- #1
Chris Rorres
- 4
- 0
If A is an invertible matrix and vectors (v1,v2,...,vn) is a basis for Rn, prove that (Av1,Av2,...,Avn) is also a basis for Rn.
The basis of A with an invertible A matrix is the set of linearly independent columns of A. This means that each column can be expressed as a linear combination of the other columns, and no column is redundant.
To prove that A has an invertible matrix, we need to show that its columns are linearly independent. This can be done by setting up a system of equations using the columns of A and solving for the variables. If the only solution is the trivial solution (all variables equal to 0), then the columns are linearly independent and A has an invertible matrix.
No, if the columns of A are not linearly independent, then A cannot have an invertible matrix. This is because the columns of an invertible matrix must form a basis, and a basis must consist of linearly independent vectors.

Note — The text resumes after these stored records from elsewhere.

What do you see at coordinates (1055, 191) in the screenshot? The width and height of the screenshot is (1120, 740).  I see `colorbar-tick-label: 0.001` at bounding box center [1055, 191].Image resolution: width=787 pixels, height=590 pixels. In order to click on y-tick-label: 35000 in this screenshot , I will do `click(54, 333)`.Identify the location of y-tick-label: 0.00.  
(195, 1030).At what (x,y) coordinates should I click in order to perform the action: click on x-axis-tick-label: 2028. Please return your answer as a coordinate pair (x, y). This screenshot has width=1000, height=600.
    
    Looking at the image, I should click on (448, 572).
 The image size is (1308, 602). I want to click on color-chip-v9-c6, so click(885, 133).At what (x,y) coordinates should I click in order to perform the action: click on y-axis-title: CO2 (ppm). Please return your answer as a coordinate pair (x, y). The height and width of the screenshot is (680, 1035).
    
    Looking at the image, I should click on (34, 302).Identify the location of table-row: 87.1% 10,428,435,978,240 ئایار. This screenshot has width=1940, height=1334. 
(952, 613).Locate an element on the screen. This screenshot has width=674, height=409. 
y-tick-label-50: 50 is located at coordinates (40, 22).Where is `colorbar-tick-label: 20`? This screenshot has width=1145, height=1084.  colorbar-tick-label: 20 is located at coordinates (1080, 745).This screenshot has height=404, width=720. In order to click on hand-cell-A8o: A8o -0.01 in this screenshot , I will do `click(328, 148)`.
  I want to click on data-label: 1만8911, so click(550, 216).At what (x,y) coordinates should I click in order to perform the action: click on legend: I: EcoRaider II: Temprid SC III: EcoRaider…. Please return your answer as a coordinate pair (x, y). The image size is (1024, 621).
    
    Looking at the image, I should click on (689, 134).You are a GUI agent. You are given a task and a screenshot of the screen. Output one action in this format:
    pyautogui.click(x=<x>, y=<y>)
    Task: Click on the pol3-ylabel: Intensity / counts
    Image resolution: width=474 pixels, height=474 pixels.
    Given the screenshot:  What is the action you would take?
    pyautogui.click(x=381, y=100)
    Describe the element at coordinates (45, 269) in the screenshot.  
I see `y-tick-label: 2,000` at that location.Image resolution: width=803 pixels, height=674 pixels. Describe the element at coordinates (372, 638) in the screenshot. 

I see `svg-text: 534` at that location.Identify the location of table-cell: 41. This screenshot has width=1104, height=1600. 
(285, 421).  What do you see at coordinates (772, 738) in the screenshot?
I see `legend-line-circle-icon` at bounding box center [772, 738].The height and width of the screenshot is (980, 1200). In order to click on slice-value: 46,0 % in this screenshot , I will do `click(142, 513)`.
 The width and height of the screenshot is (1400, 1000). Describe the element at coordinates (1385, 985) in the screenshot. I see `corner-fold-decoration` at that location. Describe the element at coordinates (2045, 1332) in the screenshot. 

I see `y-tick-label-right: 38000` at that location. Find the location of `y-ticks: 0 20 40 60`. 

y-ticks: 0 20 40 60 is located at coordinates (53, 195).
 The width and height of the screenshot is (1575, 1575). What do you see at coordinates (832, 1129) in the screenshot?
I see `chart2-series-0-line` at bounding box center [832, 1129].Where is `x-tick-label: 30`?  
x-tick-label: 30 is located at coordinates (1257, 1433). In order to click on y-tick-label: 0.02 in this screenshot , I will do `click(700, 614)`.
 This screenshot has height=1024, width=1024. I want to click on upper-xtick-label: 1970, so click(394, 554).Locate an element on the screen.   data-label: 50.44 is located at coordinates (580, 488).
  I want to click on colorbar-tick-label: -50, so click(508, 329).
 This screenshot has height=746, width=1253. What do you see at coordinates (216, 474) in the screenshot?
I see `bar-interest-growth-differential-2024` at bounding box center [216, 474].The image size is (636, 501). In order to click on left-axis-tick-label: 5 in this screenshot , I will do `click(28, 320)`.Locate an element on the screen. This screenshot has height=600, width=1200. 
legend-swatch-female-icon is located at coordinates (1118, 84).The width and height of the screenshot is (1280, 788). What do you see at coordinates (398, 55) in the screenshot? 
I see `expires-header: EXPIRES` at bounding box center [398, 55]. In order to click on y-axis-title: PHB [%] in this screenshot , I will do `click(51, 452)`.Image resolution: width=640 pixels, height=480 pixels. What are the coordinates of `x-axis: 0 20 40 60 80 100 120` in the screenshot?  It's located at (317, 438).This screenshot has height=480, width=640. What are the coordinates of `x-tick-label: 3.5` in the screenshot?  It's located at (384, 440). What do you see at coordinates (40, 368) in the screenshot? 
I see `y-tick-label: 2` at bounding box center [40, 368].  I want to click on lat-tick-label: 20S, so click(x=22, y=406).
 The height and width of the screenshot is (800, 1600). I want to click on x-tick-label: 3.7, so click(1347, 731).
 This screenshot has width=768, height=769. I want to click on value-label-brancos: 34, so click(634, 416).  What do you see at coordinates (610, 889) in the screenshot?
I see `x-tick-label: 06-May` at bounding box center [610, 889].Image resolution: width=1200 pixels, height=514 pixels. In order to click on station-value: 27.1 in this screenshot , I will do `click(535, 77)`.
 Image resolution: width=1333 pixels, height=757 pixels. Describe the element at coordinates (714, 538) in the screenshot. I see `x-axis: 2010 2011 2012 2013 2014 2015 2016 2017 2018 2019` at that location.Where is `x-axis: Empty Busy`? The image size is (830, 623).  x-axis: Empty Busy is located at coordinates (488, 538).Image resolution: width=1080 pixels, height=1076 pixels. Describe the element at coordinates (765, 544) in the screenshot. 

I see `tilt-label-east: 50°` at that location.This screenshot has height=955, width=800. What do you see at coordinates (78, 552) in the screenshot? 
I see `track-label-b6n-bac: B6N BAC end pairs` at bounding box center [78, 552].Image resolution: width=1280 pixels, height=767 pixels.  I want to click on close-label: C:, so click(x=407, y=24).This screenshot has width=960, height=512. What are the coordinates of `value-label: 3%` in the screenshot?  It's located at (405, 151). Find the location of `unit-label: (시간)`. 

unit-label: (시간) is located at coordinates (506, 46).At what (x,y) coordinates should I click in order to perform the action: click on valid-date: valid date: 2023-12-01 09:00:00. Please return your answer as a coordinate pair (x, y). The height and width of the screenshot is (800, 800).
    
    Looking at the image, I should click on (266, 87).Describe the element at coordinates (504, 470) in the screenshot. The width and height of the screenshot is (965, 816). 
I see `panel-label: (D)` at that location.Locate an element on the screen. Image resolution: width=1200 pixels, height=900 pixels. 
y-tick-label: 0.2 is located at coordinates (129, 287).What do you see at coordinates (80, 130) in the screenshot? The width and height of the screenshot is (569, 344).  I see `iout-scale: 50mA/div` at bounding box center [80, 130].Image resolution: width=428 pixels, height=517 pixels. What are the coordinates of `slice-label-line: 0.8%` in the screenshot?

The determinant of A is a measure of how much the volume of a parallelepiped changes when transformed by A. A has an invertible matrix if and only if its determinant is non-zero, meaning that the transformation does not collapse the volume of the parallelepiped to 0. In other words, if A has an invertible matrix, its determinant must be non-zero.
If A has an invertible matrix, then the system of linear equations can be solved for a unique solution using matrix operations. This is because an invertible matrix can be used to transform the system into an equivalent system with a unique solution. However, if A does not have an invertible matrix, then the system may have either no solution or infinitely many solutions.